Großes Fest zum 100. Jubiläum der Talsperre Malter

Der 100. Geburtstag wird von Freitag bis Sonntag mit vielen Veranstaltungen rund um die Talsperre Malter gefeiert. Ein Höhepunkt ist die Pyroshow ‚Malter in Flammen‘ am Samstagabend im Strandbad Paulsdorf. +++

Vom 19.-21. Juli 2013 findet an der Talsperre Malter die 100-Jahrfeier statt. Geboten werden viele Veranstaltungen in allen drei Strandbädern (Paulsdorf, Seifersdorf, Malter) sowie in den Orten Paulsdorf und Malter.
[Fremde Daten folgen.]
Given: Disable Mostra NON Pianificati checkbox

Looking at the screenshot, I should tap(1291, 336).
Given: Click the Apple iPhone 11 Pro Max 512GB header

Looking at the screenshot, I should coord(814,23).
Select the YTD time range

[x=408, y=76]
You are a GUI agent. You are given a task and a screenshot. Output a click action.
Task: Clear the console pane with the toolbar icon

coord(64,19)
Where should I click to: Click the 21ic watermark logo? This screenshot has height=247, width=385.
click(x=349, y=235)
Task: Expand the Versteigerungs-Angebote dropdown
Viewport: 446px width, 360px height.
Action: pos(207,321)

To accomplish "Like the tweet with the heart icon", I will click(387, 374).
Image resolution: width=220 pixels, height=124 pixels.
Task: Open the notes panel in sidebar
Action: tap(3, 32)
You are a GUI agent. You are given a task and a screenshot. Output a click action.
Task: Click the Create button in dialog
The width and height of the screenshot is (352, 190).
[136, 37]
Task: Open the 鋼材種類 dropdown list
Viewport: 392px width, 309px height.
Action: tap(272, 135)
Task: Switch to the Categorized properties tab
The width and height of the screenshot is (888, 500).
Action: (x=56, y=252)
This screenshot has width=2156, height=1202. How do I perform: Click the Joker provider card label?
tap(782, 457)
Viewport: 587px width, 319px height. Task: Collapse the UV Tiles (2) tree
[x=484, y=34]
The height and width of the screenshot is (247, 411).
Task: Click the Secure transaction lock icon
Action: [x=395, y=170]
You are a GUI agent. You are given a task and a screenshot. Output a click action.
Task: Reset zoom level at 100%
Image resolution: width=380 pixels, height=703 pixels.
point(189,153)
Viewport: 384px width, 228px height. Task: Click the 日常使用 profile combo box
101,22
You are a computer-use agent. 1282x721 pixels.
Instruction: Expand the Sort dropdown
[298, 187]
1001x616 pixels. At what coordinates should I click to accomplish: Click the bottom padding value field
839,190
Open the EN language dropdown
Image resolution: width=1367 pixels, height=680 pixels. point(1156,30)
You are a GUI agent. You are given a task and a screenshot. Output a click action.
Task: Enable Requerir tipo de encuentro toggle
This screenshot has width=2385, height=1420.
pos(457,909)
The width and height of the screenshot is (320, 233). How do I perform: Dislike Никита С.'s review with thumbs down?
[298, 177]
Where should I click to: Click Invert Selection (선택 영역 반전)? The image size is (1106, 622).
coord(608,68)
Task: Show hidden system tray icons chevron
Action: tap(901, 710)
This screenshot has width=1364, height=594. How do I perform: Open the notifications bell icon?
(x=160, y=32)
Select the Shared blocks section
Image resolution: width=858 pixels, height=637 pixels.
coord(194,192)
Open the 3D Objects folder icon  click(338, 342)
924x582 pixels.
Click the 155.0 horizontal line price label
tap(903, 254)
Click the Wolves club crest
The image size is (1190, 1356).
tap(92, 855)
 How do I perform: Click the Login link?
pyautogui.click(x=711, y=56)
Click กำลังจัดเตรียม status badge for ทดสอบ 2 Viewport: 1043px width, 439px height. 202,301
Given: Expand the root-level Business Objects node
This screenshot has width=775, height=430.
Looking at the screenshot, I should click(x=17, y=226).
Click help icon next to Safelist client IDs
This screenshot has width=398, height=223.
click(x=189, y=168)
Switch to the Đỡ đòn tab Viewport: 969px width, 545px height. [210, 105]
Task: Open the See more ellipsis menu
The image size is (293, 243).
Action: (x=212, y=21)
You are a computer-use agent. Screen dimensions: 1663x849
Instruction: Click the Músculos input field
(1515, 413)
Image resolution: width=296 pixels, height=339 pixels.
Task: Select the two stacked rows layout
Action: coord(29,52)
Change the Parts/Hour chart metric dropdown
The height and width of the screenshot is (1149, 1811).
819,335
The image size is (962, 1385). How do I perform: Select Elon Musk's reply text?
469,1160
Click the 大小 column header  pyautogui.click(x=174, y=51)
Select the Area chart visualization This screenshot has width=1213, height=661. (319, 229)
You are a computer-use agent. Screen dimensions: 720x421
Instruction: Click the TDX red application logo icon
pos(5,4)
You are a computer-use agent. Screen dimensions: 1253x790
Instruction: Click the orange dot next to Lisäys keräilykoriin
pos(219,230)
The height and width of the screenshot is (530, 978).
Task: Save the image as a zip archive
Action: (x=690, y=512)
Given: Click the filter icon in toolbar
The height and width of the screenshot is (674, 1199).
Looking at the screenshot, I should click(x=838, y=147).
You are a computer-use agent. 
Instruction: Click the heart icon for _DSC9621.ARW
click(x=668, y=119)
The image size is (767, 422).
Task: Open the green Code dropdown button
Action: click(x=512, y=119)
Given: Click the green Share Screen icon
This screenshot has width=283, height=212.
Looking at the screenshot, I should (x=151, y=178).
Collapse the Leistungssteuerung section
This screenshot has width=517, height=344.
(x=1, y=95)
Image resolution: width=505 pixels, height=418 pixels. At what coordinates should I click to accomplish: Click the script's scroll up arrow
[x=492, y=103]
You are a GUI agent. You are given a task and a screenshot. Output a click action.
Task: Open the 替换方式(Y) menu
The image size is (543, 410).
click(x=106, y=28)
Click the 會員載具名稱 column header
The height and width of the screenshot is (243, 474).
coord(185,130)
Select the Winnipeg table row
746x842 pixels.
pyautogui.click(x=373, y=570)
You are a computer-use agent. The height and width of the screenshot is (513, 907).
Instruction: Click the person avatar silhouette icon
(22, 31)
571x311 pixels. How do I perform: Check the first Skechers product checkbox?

Die Übersicht über das gesamte Programm und die einzelnen Orte finden Sie hier.

Die Talsperre Malter wird in diesem Jahr 100 Jahre alt. Sie wurde zwischen 1908 und 1913 gebaut. Jedoch wurden bereits seit 1864 mehrere Anläufe unternommen, an gleicher Stelle eine Stauanlage zu errichten.

Den endgültigen Ausschlag für den Bau gab letztendlich das katastrophale Hochwasser in den Erzgebirgstälern von 1897. Die Wassermassen verwüsteten die Erzgebirgstäler. Allein im Tal der Roten Weißeritz starben 19 Menschen in den Fluten. Der materielle Schaden belief sich auf die damals ungeheuer hohe Summe von sechs Millionen Mark.

Im Jahr 1908 wurde die Weißeritztalsperrengenossenschaft gegründet und der Talsperrenbau konnte beginnen. Die Grundsteinlegung für die Staumauer erfolgte im Herbst 1911. Für den Bau mussten die Bewohner der 45 Gehöfte von Nieder-Malter umgesiedelt werden. Außerdem wurde ein Abschnitt der Weißeritztalbahn verlegt.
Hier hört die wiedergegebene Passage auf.